Alaric was again declared an enemy of the emperor. Olympius's men then massacred the families of the federate troops (as presumed supporters of Stilicho, although they had probably rebelled against him), and the troops defected en masse to Alaric. Many thousands of barbarian auxiliaries, along with their wives and children, joined Alaric in Noricum. The conspirators seem to have let their main army disintegrate and had no policy except hunting down supporters of Stilicho. Italy was left without effective indigenous defence forces thereafter.

As a declared 'enemy of the emperor', Alaric was denied the legitimacy that he needed to collect taxes and hold cities without large garrisons, which he could not afford to detach. He again offered to move his men, this time to Pannonia, in exchange for a modest sum of money and the modest title of Comes, but he was refused because Olympius's regime regarded him as a supporter of Stilicho.

##############################

Your tasks
1. Using the passage on Alaric, explain in one to three sentences why being declared an "enemy of the emperor" was a problem for Alaric.
2. Write a continuation of the passage on Alaric that begins right after its final sentence.
The records that come next are separate material and are unrelated to the passage on Alaric.

##############################

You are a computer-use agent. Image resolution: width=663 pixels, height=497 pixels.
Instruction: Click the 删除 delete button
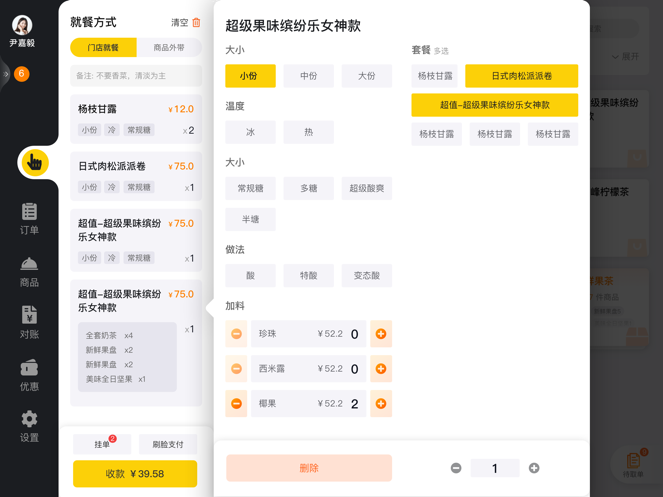pyautogui.click(x=309, y=468)
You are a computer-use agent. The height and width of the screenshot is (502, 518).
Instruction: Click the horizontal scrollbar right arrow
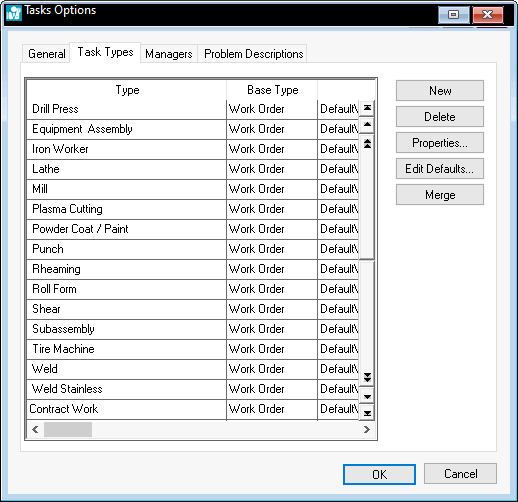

##############################

Numbered responses
1. The declaration denied Alaric the legitimacy he needed to collect taxes and to hold cities without large garrisons. He could not afford to detach such garrisons from his forces.

2.
===First siege of Rome, agreed ransom===
When Alaric was rebuffed, he led his force of around 30,000 men—many newly enlisted and understandably motivated—on a march toward Rome to avenge their murdered families. He moved across the Julian Alps into Italy, probably using the route and supplies arranged for him by Stilicho, bypassing the imperial court in Ravenna which was protected by widespread marshland and had a port, and in September 408 he menaced the city of Rome, imposing a strict blockade. No blood was shed this time; Alaric relied on hunger as his most powerful weapon. When the ambassadors of the Senate, entreating for peace, tried to intimidate him with hints of what the despairing citizens might accomplish, he laughed and gave his celebrated answer: "The thicker the hay, the easier mowed!" After much bargaining, the famine-stricken citizens agreed to pay a ransom of 5,000 pounds of gold, 30,000 pounds of silver, 4,000 silken tunics, 3,000 hides dyed scarlet, and 3,000 pounds of pepper. Alaric also recruited some 40,000 freed Gothic slaves. Thus ended Alaric's first siege of Rome.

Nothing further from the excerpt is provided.